Jason Przekurat, a pro from Stevens Point, Wis., and the tour's angler of the year, is expecting big catches if the weather cooperates. "If it stays calm and we can fish, I would think 50 to 55 pounds [for five fish] to make the top-10 cut. Roughly 25 to 30 pounds a day should keep you in the hunt. If the weather gets rough, you can expect to see lower weights."

You can bet trolling will be the ticket for tactics, with competitors pulling everything from spinners and worm harnesses to plastic crankbaits. "Finding where the fish are will be the key," added Przekurat.

Canadian waters are off limits in the event, but you can bet that many competitors will be running toward the Lorain-Vermilion area, where larger walleyes are starting to congregate prior to moving closer to the western Lake Erie islands for the winter.

Takeoffs will be at 7:30 a.m. daily from the park, with weigh-ins daily at 4 p.m. at Cleveland Convention Center, 500 Lakeside Ave. East.

The event's pro field includes Toledoan Joe Whitten and Port Clinton's Gregory Yarbrough. The co-angler field includes Toledo's Keith Keivens.

For other details call the Greater Cleveland Sport Fishing Commission, 216-780-1424, or FLWOutdoors, 270-252-1000. Also visit on-line at FLWOutdoors.com.

The Maumee Valley Chapter, National Wild Turkey Federation, is set to host Women in the Outdoors day on Oct. 6, 8 a.m. through 6 p.m., at the Progressive Fishing Association grounds, 8050 Schadel Rd., Whitehouse.

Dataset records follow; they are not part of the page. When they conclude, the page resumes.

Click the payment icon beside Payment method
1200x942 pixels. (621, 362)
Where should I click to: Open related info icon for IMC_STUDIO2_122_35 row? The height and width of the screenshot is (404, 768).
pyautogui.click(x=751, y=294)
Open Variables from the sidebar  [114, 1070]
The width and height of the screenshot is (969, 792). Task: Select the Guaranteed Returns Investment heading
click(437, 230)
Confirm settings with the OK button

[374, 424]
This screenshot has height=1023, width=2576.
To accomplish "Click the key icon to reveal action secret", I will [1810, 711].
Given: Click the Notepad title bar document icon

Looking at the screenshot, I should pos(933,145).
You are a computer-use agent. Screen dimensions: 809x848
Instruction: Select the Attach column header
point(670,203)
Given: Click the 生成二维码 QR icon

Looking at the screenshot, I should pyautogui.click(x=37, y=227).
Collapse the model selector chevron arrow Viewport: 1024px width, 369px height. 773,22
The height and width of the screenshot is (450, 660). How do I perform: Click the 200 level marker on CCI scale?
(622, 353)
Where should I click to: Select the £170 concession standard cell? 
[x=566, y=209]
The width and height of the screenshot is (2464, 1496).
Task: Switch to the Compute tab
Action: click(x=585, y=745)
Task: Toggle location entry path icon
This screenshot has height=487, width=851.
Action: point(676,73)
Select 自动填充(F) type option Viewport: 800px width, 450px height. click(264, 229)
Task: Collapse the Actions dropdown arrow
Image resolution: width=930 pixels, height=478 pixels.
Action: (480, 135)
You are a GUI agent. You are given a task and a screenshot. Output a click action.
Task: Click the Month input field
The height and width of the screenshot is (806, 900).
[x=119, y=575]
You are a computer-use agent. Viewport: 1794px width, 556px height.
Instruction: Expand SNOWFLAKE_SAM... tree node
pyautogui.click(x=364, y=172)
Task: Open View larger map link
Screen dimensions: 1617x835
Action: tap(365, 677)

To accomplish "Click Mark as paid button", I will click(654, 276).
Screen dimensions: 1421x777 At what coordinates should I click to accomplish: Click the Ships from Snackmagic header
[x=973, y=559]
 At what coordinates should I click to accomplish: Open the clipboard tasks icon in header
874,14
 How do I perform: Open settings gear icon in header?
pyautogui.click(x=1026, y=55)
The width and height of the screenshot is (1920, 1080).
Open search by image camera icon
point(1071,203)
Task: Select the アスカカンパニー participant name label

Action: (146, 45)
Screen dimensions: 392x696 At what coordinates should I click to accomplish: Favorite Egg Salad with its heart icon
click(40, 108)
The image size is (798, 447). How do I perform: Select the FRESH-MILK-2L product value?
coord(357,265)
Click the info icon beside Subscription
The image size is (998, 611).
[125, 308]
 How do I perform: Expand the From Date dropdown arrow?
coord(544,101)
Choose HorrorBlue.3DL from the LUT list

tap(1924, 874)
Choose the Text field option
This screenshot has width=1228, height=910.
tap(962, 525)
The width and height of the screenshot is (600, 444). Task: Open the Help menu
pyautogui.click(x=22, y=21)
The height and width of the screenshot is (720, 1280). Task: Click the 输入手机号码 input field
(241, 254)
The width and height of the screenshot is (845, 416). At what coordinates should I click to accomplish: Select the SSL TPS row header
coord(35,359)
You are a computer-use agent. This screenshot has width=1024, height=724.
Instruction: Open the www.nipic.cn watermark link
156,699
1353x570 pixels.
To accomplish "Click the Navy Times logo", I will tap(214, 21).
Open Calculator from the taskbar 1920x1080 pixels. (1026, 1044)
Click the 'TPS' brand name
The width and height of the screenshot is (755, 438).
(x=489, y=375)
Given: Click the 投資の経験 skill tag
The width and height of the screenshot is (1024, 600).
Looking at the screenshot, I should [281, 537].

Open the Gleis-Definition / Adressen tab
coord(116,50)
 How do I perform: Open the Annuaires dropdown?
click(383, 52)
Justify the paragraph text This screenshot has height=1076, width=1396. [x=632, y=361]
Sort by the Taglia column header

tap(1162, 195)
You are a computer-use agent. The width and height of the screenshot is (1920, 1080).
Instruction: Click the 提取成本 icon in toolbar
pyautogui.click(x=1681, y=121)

The program is aimed at encouraging women to try new outdoors and other activities in a safe environment with expert instructors. Participants can choose several activities from an array of possibilities, including digital photography, watercolor, kayaking, dog training and hunting, archery, shooting with handgun, muzzleloading rifle, or shotgun, deer hunting and tracking, basic fishing and tackle selection, backyard habitat development, primitive cooking, canning, wine making, Pilates, climbing, and leave-no-trace camping and hiking.

For other details and registration call Rachelle Raymer-Gilbert, 419-350-4150, or Denise Currie-Ghia, 419-874-9282. Or visit on-line at www.womenintheoutdoors.org.

Pamela Dillon, a former deputy chief of the Ohio Division of Watercraft, has been named the division's new chief, effective Oct. 1.

Sean Logan, director of the parent Ohio Department of Natural Resources, said that Dillon is widely respected for her enthusiasm for and support of paddle sports and has a solid background in law enforcement. She joined the Virginia-based American Canoe Association as executive director in 2002 after a 27-year watercraft career, including a stint as a deputy chief from 1996 to 2002.

Dillon succeeds acting chief Michael Quinn, who returns to deputy chief duties. Bill McGarity also serves as a deputy chief.

Note to readers: Outdoors Datebook this week will appear with Steve Pollick's column on Friday.